Maria Gabriella Leonardi
9 giugno 2010

1 milione di euro per il Duomo di Giarre


E’ stata una festa del Corpus Domini particolare quella che è stata celebrata, domenica scorsa, in chiesa Madre. A conclusione della celebrazione, infatti, l’arciprete Domenico Massimino ha annunciato lo stanziamento di 1 milione di euro, da parte della Regione Siciliana, per il restauro e la messa in sicurezza del Duomo. Il sindaco Teresa Sodano aveva precedentemente informato l’arciprete e, al momento opportuno, gli ha comunicato che era possibile ufficializzare la notizia alla comunità. «Si tratta di un finanziamento atteso – commenta l’arciprete – . Negli anni scorsi, nel Duomo erano stati spesi 300mila euro per la messa in sicurezza: il tetto è stato sistemato e l’edificio è stato rinforzato da un cordolo d’acciaio». Il finanziamento della Regione servirà a proseguirà quanto ancora resta da fare.

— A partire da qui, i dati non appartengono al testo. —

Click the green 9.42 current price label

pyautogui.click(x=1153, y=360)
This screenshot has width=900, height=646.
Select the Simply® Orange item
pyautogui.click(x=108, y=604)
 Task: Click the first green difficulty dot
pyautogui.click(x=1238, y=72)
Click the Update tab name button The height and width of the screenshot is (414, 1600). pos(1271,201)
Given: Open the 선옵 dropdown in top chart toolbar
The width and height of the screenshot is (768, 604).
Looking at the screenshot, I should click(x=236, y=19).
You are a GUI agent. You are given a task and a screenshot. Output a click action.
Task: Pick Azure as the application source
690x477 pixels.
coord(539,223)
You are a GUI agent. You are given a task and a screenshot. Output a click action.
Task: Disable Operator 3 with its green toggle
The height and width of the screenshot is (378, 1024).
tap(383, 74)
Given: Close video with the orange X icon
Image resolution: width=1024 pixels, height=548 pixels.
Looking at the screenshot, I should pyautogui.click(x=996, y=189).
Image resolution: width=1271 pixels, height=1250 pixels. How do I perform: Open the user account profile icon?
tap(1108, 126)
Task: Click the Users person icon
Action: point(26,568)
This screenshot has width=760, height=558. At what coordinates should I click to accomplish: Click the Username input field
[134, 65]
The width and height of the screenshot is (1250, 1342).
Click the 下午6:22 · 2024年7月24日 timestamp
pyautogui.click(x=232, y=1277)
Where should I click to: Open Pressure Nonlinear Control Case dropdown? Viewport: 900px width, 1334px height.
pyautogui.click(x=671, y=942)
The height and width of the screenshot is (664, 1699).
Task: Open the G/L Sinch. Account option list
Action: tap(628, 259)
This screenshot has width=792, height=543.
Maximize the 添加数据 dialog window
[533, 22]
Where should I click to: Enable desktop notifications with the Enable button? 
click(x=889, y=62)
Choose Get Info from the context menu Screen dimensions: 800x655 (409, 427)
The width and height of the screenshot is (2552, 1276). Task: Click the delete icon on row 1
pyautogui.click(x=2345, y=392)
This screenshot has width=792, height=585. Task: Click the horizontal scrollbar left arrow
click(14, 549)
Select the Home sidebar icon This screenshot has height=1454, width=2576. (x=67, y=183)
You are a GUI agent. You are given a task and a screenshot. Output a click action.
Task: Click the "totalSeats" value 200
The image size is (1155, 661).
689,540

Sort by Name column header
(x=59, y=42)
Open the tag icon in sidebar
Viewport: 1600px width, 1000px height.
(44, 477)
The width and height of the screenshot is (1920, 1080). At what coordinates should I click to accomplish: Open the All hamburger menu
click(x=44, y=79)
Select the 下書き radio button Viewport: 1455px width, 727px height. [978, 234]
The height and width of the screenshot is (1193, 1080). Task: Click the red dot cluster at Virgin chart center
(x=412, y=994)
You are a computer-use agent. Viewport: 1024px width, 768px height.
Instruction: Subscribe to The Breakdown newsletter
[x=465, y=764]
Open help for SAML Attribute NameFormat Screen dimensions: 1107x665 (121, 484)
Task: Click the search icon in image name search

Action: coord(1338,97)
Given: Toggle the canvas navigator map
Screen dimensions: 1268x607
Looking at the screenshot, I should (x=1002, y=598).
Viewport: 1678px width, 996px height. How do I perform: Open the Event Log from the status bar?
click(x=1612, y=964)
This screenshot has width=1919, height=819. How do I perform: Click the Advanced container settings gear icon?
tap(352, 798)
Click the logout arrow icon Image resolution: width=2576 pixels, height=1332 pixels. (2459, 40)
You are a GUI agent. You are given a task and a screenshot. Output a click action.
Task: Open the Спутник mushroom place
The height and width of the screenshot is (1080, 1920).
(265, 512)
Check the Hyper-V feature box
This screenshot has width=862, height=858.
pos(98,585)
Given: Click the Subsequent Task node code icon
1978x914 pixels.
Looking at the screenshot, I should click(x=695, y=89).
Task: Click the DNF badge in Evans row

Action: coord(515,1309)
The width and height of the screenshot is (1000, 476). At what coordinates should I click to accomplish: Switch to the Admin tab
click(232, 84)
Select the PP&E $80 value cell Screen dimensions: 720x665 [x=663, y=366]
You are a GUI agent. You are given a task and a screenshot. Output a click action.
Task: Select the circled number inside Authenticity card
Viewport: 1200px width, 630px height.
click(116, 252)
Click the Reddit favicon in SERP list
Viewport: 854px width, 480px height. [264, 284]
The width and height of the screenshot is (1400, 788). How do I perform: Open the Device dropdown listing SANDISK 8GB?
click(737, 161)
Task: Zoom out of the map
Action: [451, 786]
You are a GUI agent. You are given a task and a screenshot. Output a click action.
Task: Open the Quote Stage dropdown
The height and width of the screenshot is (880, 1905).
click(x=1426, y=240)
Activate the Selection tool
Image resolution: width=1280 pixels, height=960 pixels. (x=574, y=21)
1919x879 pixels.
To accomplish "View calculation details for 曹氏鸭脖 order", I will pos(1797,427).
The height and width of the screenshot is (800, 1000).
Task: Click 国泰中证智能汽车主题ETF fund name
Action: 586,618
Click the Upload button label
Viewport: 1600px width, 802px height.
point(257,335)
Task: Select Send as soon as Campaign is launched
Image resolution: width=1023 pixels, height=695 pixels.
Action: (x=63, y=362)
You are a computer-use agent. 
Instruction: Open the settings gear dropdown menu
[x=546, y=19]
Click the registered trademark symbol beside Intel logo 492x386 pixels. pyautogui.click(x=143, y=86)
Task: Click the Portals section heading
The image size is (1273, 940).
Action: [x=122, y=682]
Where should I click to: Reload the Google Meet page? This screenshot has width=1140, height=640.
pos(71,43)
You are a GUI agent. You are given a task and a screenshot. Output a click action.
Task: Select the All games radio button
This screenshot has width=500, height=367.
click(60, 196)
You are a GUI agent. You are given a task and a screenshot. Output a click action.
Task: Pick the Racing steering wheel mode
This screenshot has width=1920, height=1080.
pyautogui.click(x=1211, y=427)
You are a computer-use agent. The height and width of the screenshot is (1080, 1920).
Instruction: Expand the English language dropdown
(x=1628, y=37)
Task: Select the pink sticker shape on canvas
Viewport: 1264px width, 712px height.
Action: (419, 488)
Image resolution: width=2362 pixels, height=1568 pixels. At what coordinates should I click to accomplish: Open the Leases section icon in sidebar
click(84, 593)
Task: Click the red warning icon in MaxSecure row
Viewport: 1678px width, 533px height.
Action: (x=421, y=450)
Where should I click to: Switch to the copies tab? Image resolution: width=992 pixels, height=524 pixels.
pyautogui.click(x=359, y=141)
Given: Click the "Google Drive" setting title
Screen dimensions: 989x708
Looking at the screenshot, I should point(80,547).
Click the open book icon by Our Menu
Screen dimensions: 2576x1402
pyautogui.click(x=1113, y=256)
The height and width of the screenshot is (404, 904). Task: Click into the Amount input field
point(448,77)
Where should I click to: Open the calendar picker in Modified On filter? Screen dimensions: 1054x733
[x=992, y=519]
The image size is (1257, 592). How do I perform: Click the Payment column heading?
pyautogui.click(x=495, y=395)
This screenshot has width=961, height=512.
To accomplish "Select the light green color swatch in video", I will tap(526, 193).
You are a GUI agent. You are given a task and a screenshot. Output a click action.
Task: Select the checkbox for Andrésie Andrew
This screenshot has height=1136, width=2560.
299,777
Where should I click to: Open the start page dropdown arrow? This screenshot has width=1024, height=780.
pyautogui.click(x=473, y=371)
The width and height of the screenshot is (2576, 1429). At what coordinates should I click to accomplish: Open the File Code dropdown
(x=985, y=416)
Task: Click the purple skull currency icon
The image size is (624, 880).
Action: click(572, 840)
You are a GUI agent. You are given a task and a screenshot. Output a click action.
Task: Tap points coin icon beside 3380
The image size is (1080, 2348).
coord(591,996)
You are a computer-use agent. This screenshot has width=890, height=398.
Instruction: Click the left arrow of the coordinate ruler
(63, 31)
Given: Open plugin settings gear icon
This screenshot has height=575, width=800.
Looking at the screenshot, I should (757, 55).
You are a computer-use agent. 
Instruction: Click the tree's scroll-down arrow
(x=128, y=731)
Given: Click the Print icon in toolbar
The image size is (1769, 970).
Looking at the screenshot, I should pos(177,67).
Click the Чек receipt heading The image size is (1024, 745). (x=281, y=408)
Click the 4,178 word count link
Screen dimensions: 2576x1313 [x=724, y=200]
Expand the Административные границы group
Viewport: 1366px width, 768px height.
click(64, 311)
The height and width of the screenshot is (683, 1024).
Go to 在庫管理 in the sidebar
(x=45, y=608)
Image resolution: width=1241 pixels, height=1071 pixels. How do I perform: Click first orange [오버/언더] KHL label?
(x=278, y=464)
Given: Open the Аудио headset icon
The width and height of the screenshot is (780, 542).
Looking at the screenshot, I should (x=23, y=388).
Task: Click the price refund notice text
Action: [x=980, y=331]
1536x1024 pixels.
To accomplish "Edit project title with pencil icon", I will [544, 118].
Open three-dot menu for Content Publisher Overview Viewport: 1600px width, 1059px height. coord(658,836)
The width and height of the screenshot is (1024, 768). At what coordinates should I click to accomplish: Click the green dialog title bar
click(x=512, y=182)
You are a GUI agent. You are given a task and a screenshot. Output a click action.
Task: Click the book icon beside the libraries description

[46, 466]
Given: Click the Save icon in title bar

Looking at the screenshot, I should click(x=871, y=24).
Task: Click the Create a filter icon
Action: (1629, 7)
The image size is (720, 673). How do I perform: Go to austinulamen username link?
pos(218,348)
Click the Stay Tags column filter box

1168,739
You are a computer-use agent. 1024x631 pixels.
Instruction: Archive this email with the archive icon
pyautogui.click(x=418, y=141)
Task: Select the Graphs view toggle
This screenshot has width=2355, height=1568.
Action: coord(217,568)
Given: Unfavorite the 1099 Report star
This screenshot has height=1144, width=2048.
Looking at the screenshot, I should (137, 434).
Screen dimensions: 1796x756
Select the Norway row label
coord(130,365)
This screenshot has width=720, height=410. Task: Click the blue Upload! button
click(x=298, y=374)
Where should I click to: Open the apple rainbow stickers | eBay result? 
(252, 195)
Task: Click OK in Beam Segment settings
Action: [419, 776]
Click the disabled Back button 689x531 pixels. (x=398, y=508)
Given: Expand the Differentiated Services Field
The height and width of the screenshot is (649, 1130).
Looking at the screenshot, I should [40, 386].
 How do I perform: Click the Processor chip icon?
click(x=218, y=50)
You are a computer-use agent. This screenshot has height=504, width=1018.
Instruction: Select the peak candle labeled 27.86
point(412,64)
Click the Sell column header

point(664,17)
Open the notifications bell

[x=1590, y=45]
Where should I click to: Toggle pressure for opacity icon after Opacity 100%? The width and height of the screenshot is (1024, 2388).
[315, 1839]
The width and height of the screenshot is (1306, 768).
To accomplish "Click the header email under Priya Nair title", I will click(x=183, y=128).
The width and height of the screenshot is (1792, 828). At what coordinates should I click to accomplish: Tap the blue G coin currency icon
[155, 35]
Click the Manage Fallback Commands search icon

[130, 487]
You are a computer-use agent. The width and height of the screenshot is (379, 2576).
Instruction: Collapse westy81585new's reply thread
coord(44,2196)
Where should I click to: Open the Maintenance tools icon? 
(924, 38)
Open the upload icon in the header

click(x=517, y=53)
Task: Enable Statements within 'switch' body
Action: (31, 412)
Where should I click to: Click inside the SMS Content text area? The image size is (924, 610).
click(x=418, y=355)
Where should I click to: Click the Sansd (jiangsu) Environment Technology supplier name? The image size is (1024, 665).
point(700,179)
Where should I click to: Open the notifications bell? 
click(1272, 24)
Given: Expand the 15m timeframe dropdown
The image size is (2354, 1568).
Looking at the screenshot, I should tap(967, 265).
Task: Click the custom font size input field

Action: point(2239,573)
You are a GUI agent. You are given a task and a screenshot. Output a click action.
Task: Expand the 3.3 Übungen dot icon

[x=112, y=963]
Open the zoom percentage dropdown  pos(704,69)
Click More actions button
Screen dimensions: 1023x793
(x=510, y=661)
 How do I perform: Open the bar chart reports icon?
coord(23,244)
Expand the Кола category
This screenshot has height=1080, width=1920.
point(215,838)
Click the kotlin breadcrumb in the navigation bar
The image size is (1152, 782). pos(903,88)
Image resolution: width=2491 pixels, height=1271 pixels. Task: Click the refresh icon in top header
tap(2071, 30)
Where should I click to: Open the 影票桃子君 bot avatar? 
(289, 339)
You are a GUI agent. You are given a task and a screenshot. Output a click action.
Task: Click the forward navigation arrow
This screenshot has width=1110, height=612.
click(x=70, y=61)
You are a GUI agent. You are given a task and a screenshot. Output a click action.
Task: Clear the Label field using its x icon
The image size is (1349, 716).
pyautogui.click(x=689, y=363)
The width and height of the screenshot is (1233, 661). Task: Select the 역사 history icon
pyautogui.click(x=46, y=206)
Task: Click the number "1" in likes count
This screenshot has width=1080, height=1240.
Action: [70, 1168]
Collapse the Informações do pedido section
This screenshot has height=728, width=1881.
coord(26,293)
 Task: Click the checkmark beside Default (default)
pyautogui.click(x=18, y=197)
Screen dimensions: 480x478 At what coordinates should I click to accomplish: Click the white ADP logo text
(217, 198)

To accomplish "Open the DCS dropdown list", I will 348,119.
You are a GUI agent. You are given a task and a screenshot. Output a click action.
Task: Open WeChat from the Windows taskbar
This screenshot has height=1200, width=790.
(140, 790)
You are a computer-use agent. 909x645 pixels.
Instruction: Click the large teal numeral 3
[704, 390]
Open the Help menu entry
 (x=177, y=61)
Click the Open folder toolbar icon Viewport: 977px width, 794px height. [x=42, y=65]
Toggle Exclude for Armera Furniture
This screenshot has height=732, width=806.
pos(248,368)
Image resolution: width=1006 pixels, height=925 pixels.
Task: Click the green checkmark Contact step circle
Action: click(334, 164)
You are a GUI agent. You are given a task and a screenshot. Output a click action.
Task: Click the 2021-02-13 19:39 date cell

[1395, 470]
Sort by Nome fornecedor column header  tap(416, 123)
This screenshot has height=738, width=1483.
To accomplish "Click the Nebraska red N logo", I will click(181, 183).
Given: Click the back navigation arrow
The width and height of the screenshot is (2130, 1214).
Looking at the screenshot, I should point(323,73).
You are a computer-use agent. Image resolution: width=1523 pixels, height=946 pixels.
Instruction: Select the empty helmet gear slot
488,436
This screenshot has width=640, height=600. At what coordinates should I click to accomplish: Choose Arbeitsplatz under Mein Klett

Lo stanziamento è stato accordato dalla Regione ai sensi dell’art. 38 dello Statuto siciliano che al primo comma prevede: “lo Stato versa annualmente alla Regione, a titolo di solidarietà nazionale, una somma da impiegarsi, in base ad un piano economico, nella esecuzione di lavori pubblici”. Il sindaco Teresa Sodano ha dichiarato: «Il presidente della Regione on. Raffaele Lombardo ha mantenuto fede all’impegno assunto lo scorso 21 marzo, in occasione della visita istituzionale nel nostro Comune. In più occasioni avevo sollecitato l’intervento di restauro e di messa in sicurezza del Duomo, in quanto si tratta del più importante monumento cittadino che rappresenta il simbolo e la storia della nostra città. Ringrazio a nome di tutti i miei concittadini il presidente Lombardo per la grande sensibilità dimostrata. Attendiamo ora l’emissione del decreto che ci consentirà di procedere poi all’avvio dei lavori». «Anche chi non è credente può essere soddisfatto – aggiunge don Domenico – il Duomo è infatti il simbolo della città e non a caso vi sono associazioni, liste civiche che nel loro logo inseriscono il Duomo, perché esso è espressione di tutta la città».